2 subjects with growth retardation and hypoglycemia associated with pituitary aplasia were found to have concomitant congenital anomalies of the CVS. Subject 1, a white female, was born at 37 weeks gestation (length <3rd percentile; normal weight and head circumference [HC]) with cleft lip and palate and situs inversus; growth retardation and hypoglycemia were evident by 24 months of age. Subject 2, a white male, was born at 42 weeks gestation(normal length, weight, HC) and later diagnosed with Tetralogy of Fallot, dextrocardia and situs inversus; growth retardation, hypoglycemia, micropenis and bilateral cryptorchidism were noted during evaluation at 7 months of age, following cardiac catheterization studies. MRI in both subjects demonstrated a poorly developed sella turcica, aplasia of the pituitary gland and stalk and ectopic position of the neurohypophysis. Provocative hypothalamic-pituitary testing confirmed multiple anterior pituitary hormone deficiencies; neither child exhibited features of diabetes insipidus.
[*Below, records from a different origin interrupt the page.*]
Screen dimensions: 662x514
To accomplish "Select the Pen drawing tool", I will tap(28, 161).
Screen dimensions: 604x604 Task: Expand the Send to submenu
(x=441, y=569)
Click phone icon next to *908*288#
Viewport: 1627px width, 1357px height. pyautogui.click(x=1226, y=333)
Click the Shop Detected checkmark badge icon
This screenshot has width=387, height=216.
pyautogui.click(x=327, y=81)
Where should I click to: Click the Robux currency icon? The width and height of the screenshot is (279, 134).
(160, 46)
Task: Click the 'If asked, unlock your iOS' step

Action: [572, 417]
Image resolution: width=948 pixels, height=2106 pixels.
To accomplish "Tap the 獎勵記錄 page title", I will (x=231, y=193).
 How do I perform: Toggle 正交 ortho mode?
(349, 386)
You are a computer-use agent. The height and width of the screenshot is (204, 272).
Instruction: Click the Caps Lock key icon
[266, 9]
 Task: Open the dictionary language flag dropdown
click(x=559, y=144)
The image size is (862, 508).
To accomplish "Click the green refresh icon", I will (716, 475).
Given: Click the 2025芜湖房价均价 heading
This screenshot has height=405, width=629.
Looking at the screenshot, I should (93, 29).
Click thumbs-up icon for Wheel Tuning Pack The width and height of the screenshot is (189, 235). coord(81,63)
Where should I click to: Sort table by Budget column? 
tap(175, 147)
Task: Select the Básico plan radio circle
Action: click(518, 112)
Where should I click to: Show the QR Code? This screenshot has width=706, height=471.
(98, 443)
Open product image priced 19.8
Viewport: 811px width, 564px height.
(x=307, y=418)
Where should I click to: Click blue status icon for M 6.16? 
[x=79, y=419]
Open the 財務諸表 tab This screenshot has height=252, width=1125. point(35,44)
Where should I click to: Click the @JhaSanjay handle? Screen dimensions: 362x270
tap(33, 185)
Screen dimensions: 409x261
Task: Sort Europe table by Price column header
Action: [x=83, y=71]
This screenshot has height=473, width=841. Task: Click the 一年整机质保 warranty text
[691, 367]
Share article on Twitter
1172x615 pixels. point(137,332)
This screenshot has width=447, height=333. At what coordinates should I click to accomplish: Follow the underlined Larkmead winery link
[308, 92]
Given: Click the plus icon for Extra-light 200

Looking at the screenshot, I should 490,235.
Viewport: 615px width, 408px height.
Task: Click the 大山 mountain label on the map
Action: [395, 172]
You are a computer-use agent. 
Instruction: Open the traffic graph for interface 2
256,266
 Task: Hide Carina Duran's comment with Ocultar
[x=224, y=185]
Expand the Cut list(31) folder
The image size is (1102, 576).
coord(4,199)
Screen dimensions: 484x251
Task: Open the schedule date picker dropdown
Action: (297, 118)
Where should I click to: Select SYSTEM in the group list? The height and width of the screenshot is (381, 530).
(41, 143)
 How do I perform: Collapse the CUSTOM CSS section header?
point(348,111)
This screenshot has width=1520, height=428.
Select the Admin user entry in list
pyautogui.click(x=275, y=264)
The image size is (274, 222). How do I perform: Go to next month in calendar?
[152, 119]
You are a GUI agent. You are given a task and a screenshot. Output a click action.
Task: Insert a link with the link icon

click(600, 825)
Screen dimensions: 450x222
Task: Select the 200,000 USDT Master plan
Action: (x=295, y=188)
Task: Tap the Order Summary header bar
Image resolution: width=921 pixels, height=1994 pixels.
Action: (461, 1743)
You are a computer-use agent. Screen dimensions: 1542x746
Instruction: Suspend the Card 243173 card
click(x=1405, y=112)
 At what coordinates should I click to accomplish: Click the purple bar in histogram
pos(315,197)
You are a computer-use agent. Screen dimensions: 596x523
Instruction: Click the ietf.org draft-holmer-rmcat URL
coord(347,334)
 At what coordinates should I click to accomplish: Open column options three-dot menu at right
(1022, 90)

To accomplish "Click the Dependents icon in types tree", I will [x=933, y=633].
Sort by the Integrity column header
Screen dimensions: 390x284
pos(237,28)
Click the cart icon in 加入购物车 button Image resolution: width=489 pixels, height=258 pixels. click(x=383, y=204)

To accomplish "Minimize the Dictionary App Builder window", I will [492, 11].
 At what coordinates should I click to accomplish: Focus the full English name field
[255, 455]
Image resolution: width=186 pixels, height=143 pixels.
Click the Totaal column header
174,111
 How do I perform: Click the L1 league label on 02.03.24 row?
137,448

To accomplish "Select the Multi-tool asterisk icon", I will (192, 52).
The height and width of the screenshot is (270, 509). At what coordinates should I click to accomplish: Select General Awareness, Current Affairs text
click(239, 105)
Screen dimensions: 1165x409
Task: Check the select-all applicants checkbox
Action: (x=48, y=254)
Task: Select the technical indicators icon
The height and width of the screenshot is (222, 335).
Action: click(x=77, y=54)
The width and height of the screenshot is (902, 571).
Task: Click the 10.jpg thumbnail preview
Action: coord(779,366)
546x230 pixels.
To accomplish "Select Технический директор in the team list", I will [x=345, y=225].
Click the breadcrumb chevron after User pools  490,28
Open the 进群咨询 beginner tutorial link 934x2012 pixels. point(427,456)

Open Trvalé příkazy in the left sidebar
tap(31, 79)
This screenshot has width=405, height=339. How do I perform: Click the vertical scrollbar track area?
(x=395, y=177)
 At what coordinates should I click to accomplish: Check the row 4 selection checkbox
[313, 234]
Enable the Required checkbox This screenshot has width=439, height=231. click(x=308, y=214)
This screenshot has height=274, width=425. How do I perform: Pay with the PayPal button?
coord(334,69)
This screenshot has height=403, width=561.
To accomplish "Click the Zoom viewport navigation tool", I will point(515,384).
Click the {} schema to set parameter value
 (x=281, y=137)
Embryologic development of the neuro- and adenohypophysis and cardiovascular system occurs simultaneously between the fourth and seventh weeks of gestation (approximately 20-50 days) yet the association of pituitary aplasia and congenital anomalies of the CVS has not been described in previous reports of sporadic and familial forms of pituitary aplasia. The clinical findings in these two subjects support a common embryologic event occurring during a critical period in the first trimester. Further, situs inversus should be considered a midline rotational event associated with an increased risk of congenital pituitary dysfunction.